[Try it] Please repeat all of the records below, word for word.

[Material for the task]
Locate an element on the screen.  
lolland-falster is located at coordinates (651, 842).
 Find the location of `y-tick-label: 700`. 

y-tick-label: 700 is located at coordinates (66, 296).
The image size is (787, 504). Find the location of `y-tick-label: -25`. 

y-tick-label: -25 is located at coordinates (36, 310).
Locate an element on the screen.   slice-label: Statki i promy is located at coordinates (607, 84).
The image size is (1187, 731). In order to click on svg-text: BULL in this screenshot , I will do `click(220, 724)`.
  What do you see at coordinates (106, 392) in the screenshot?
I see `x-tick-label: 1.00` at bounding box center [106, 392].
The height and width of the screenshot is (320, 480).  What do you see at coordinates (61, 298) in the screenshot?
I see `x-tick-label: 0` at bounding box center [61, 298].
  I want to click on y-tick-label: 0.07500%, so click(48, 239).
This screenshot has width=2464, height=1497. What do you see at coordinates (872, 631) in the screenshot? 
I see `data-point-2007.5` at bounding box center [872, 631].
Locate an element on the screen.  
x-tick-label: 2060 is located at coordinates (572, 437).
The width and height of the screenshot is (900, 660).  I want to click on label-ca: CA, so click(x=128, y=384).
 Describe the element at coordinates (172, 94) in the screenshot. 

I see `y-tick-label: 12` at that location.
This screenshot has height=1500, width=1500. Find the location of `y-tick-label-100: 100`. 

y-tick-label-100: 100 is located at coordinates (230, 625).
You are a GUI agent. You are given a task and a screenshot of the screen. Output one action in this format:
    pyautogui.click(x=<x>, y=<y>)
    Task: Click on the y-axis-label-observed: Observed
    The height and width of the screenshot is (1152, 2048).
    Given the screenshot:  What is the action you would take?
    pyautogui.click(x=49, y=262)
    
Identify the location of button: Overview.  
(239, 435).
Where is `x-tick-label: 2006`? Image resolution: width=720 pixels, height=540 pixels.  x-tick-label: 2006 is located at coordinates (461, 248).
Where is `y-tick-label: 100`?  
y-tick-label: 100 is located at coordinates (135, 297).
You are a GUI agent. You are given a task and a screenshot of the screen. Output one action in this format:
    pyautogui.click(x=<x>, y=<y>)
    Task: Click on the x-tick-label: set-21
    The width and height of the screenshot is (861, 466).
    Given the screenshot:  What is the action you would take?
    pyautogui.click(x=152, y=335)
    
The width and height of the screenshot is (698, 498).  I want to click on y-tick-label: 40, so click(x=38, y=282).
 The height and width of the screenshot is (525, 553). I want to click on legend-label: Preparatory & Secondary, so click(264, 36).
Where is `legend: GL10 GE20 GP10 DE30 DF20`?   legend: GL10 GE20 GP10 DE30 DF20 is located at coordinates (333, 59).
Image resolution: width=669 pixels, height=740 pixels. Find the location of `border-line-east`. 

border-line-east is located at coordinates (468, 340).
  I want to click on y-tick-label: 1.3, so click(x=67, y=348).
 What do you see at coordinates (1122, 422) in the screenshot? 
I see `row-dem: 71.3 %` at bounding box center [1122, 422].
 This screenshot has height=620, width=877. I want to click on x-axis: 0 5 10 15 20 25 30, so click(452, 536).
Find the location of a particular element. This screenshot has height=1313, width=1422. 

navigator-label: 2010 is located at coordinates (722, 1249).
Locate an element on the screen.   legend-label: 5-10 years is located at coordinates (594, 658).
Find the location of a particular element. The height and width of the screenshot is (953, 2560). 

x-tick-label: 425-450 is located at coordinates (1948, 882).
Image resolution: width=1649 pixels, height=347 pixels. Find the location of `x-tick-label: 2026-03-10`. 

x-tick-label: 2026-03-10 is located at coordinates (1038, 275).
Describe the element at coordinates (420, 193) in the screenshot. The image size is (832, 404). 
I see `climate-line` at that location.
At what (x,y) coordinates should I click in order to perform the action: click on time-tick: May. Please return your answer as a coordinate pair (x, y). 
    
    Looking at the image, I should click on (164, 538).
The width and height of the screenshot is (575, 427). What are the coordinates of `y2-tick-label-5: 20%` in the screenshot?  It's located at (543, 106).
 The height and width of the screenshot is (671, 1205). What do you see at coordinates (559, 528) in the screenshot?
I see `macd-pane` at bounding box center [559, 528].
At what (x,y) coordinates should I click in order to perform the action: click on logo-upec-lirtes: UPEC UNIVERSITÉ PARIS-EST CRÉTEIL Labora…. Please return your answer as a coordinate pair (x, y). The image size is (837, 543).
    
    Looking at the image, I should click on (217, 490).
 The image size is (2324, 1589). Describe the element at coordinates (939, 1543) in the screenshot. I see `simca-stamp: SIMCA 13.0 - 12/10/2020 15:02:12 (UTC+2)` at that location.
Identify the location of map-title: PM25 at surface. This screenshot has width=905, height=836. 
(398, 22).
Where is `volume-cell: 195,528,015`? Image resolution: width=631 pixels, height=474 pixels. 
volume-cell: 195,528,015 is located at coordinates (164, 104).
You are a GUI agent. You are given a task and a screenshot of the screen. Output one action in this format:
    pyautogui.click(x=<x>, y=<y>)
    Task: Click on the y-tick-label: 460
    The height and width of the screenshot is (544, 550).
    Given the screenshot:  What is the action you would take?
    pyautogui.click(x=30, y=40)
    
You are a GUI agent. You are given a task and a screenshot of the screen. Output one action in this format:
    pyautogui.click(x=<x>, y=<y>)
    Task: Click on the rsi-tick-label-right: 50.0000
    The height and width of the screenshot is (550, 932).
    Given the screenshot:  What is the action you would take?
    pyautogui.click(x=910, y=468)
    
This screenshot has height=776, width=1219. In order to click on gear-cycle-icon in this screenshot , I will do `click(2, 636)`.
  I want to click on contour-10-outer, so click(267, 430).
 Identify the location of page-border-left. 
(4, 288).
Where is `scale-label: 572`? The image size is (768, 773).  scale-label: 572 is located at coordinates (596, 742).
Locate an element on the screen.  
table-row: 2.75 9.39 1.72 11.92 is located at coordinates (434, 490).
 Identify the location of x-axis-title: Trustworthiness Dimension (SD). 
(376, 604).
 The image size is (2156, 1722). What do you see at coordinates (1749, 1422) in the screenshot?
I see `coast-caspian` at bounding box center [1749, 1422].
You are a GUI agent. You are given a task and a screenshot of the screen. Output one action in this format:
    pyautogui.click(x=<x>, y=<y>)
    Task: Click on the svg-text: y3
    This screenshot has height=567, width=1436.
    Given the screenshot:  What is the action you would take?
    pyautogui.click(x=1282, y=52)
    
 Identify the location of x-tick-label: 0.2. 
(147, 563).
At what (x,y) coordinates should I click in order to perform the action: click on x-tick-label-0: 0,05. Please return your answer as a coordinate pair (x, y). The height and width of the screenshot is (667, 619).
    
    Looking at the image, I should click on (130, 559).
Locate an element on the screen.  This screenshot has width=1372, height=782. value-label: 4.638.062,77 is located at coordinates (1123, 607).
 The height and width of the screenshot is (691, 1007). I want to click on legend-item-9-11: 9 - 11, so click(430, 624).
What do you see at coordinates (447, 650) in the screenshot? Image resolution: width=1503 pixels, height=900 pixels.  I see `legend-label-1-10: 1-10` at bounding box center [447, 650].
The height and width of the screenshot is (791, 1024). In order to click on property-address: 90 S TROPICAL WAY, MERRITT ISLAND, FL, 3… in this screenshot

[Response for this exercise]
Locate an element on the screen.  
lolland-falster is located at coordinates (651, 842).
 Find the location of `y-tick-label: 700`. 

y-tick-label: 700 is located at coordinates (66, 296).
The image size is (787, 504). Find the location of `y-tick-label: -25`. 

y-tick-label: -25 is located at coordinates (36, 310).
Locate an element on the screen.   slice-label: Statki i promy is located at coordinates (607, 84).
The image size is (1187, 731). In order to click on svg-text: BULL in this screenshot , I will do `click(220, 724)`.
  What do you see at coordinates (106, 392) in the screenshot?
I see `x-tick-label: 1.00` at bounding box center [106, 392].
The height and width of the screenshot is (320, 480).  What do you see at coordinates (61, 298) in the screenshot?
I see `x-tick-label: 0` at bounding box center [61, 298].
  I want to click on y-tick-label: 0.07500%, so click(48, 239).
This screenshot has width=2464, height=1497. What do you see at coordinates (872, 631) in the screenshot? 
I see `data-point-2007.5` at bounding box center [872, 631].
Locate an element on the screen.  
x-tick-label: 2060 is located at coordinates (572, 437).
The width and height of the screenshot is (900, 660).  I want to click on label-ca: CA, so click(x=128, y=384).
 Describe the element at coordinates (172, 94) in the screenshot. 

I see `y-tick-label: 12` at that location.
This screenshot has height=1500, width=1500. Find the location of `y-tick-label-100: 100`. 

y-tick-label-100: 100 is located at coordinates (230, 625).
You are a GUI agent. You are given a task and a screenshot of the screen. Output one action in this format:
    pyautogui.click(x=<x>, y=<y>)
    Task: Click on the y-axis-label-observed: Observed
    The height and width of the screenshot is (1152, 2048).
    Given the screenshot:  What is the action you would take?
    pyautogui.click(x=49, y=262)
    
Identify the location of button: Overview.  
(239, 435).
Where is `x-tick-label: 2006`? Image resolution: width=720 pixels, height=540 pixels.  x-tick-label: 2006 is located at coordinates (461, 248).
Where is `y-tick-label: 100`?  
y-tick-label: 100 is located at coordinates (135, 297).
You are a GUI agent. You are given a task and a screenshot of the screen. Output one action in this format:
    pyautogui.click(x=<x>, y=<y>)
    Task: Click on the x-tick-label: set-21
    The width and height of the screenshot is (861, 466).
    Given the screenshot:  What is the action you would take?
    pyautogui.click(x=152, y=335)
    
The width and height of the screenshot is (698, 498).  I want to click on y-tick-label: 40, so click(x=38, y=282).
 The height and width of the screenshot is (525, 553). I want to click on legend-label: Preparatory & Secondary, so click(264, 36).
Where is `legend: GL10 GE20 GP10 DE30 DF20`?   legend: GL10 GE20 GP10 DE30 DF20 is located at coordinates (333, 59).
Image resolution: width=669 pixels, height=740 pixels. Find the location of `border-line-east`. 

border-line-east is located at coordinates (468, 340).
  I want to click on y-tick-label: 1.3, so click(x=67, y=348).
 What do you see at coordinates (1122, 422) in the screenshot? 
I see `row-dem: 71.3 %` at bounding box center [1122, 422].
 This screenshot has height=620, width=877. I want to click on x-axis: 0 5 10 15 20 25 30, so click(452, 536).
Find the location of a particular element. This screenshot has height=1313, width=1422. 

navigator-label: 2010 is located at coordinates (722, 1249).
Locate an element on the screen.   legend-label: 5-10 years is located at coordinates (594, 658).
Find the location of a particular element. The height and width of the screenshot is (953, 2560). 

x-tick-label: 425-450 is located at coordinates (1948, 882).
Image resolution: width=1649 pixels, height=347 pixels. Find the location of `x-tick-label: 2026-03-10`. 

x-tick-label: 2026-03-10 is located at coordinates (1038, 275).
Describe the element at coordinates (420, 193) in the screenshot. The image size is (832, 404). 
I see `climate-line` at that location.
At what (x,y) coordinates should I click in order to perform the action: click on time-tick: May. Please return your answer as a coordinate pair (x, y). 
    
    Looking at the image, I should click on (164, 538).
The width and height of the screenshot is (575, 427). What are the coordinates of `y2-tick-label-5: 20%` in the screenshot?  It's located at (543, 106).
 The height and width of the screenshot is (671, 1205). What do you see at coordinates (559, 528) in the screenshot?
I see `macd-pane` at bounding box center [559, 528].
At what (x,y) coordinates should I click in order to perform the action: click on logo-upec-lirtes: UPEC UNIVERSITÉ PARIS-EST CRÉTEIL Labora…. Please return your answer as a coordinate pair (x, y). The image size is (837, 543).
    
    Looking at the image, I should click on (217, 490).
 The image size is (2324, 1589). Describe the element at coordinates (939, 1543) in the screenshot. I see `simca-stamp: SIMCA 13.0 - 12/10/2020 15:02:12 (UTC+2)` at that location.
Identify the location of map-title: PM25 at surface. This screenshot has width=905, height=836. 
(398, 22).
Where is `volume-cell: 195,528,015`? Image resolution: width=631 pixels, height=474 pixels. 
volume-cell: 195,528,015 is located at coordinates (164, 104).
You are a GUI agent. You are given a task and a screenshot of the screen. Output one action in this format:
    pyautogui.click(x=<x>, y=<y>)
    Task: Click on the y-tick-label: 460
    The height and width of the screenshot is (544, 550).
    Given the screenshot:  What is the action you would take?
    pyautogui.click(x=30, y=40)
    
You are a GUI agent. You are given a task and a screenshot of the screen. Output one action in this format:
    pyautogui.click(x=<x>, y=<y>)
    Task: Click on the rsi-tick-label-right: 50.0000
    The height and width of the screenshot is (550, 932).
    Given the screenshot:  What is the action you would take?
    pyautogui.click(x=910, y=468)
    
This screenshot has height=776, width=1219. In order to click on gear-cycle-icon in this screenshot , I will do `click(2, 636)`.
  I want to click on contour-10-outer, so click(267, 430).
 Identify the location of page-border-left. 
(4, 288).
Where is `scale-label: 572`? The image size is (768, 773).  scale-label: 572 is located at coordinates (596, 742).
Locate an element on the screen.  
table-row: 2.75 9.39 1.72 11.92 is located at coordinates (434, 490).
 Identify the location of x-axis-title: Trustworthiness Dimension (SD). 
(376, 604).
 The image size is (2156, 1722). What do you see at coordinates (1749, 1422) in the screenshot?
I see `coast-caspian` at bounding box center [1749, 1422].
You are a GUI agent. You are given a task and a screenshot of the screen. Output one action in this format:
    pyautogui.click(x=<x>, y=<y>)
    Task: Click on the svg-text: y3
    This screenshot has height=567, width=1436.
    Given the screenshot:  What is the action you would take?
    pyautogui.click(x=1282, y=52)
    
 Identify the location of x-tick-label: 0.2. 
(147, 563).
At what (x,y) coordinates should I click in order to perform the action: click on x-tick-label-0: 0,05. Please return your answer as a coordinate pair (x, y). The height and width of the screenshot is (667, 619).
    
    Looking at the image, I should click on (130, 559).
Locate an element on the screen.  This screenshot has width=1372, height=782. value-label: 4.638.062,77 is located at coordinates (1123, 607).
 The height and width of the screenshot is (691, 1007). I want to click on legend-item-9-11: 9 - 11, so click(430, 624).
What do you see at coordinates (447, 650) in the screenshot? Image resolution: width=1503 pixels, height=900 pixels.  I see `legend-label-1-10: 1-10` at bounding box center [447, 650].
The height and width of the screenshot is (791, 1024). In order to click on property-address: 90 S TROPICAL WAY, MERRITT ISLAND, FL, 3… in this screenshot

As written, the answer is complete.